Facial recognition technology has been criticised by civil liberty groups as an infringement to privacy. But advocates insist it is an effective way that retailers can identify repeat offenders as they enter their store, with an alert sent direct to staff. Vars Technology says recordings are only kept of those who have offended previously and are ‘blacklisted’ on the system.

Keeping databases of known and suspected offenders is a controversial subject. Recently, the Southern Co-op was forced to defend its use of facial recognition technology from rival provider Facewatch. Campaign group Big Brother Watch filed a legal complaint saying the practice breached data protection with people being kept on a watch-list without them knowing.

However, earlier this week, the government gave the use of facial recognition technology the thumbs up in a series of measures to combat shop crime. It announced it was investing £55.5m in using the technology in public spaces, using mobile units, over the next four years to help catch perpetrators.

Others using the Vars Face technology, which highlights the severity of crime linked to the backlisted person, have been impressed. Guy White, managing director of Laurels Group, said that with 10 days of operating Vars Face he had already blacklisted one customer who stole £20 of vapes from his store in Horncastle, Lincolnshire. Guy is no stranger to tackling crime head on having set up a Facebook group – Lincs Fuel Watch – to share information on criminals locally because “the police are not helping us”. He added: “Having this latest Vars technology is like fitting security shutters outside your business rather than leaving just a glass panel. If you do this the criminal will move somewhere else.”

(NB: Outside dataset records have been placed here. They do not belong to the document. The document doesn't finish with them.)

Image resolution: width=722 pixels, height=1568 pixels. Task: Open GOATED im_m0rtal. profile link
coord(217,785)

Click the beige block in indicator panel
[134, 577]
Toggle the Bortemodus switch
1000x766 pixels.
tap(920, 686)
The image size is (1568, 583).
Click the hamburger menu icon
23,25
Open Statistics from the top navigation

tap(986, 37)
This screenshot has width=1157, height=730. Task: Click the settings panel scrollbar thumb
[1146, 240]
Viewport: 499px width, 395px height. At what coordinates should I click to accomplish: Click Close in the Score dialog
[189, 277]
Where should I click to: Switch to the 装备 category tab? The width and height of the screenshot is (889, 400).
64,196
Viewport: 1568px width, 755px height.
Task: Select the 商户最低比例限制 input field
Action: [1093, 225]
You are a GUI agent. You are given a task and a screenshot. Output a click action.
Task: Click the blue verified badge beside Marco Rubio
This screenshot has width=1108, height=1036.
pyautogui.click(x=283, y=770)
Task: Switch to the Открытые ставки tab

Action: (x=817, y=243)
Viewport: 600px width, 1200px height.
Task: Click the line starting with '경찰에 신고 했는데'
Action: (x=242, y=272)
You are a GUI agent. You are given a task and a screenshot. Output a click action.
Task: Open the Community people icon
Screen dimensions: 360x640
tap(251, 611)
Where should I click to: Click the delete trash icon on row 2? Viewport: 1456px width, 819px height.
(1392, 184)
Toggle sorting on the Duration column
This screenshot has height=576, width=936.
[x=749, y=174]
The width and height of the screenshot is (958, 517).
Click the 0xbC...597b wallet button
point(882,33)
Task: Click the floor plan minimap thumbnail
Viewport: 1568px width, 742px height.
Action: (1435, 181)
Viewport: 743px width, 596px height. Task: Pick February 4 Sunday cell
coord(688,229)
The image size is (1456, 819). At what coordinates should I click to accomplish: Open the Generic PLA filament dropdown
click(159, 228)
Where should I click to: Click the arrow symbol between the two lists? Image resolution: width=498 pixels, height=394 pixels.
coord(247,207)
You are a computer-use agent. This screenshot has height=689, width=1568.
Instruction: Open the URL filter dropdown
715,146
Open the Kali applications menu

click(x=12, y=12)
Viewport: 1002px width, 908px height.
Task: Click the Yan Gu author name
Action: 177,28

But he cautions that staff need to be trained in dealing with incidents when a blacklisted customer comes on site. “We have a senior person on site all the time who would deal with the situation. It could be that you follow the person around the store to make them feel uncomfortable, or hand them a piece of paper saying that they are not welcome in the store because of an earlier incident. We would never put our staff in the line of fire,” he said.

Kumar says he has identified several regular offenders already. He had been using the Facewatch facial recognition system and said that helped to cut shrinkage by £4,000 at Ward End. He said the attraction for him of switching to Vars Technology is that its system can be linked to the company’s ANPR vehicle registration recognition system.

Hockenhall Garages’ Joe Hockenhall said he was excited to see how the technology works out. The alternative, he says, is employing a security guard, which is “a very sad state of affairs and another labour cost”.

Vars Face will be launched to the wider market in the next few weeks. As well as a one-off £600 payment for the camera at the store entrance operators pay a monthly fee based on the number of faces recorded and analysed. For instance, to check 5,000 faces per day costs just over £300 per month, compared to £50 per month for 1,500.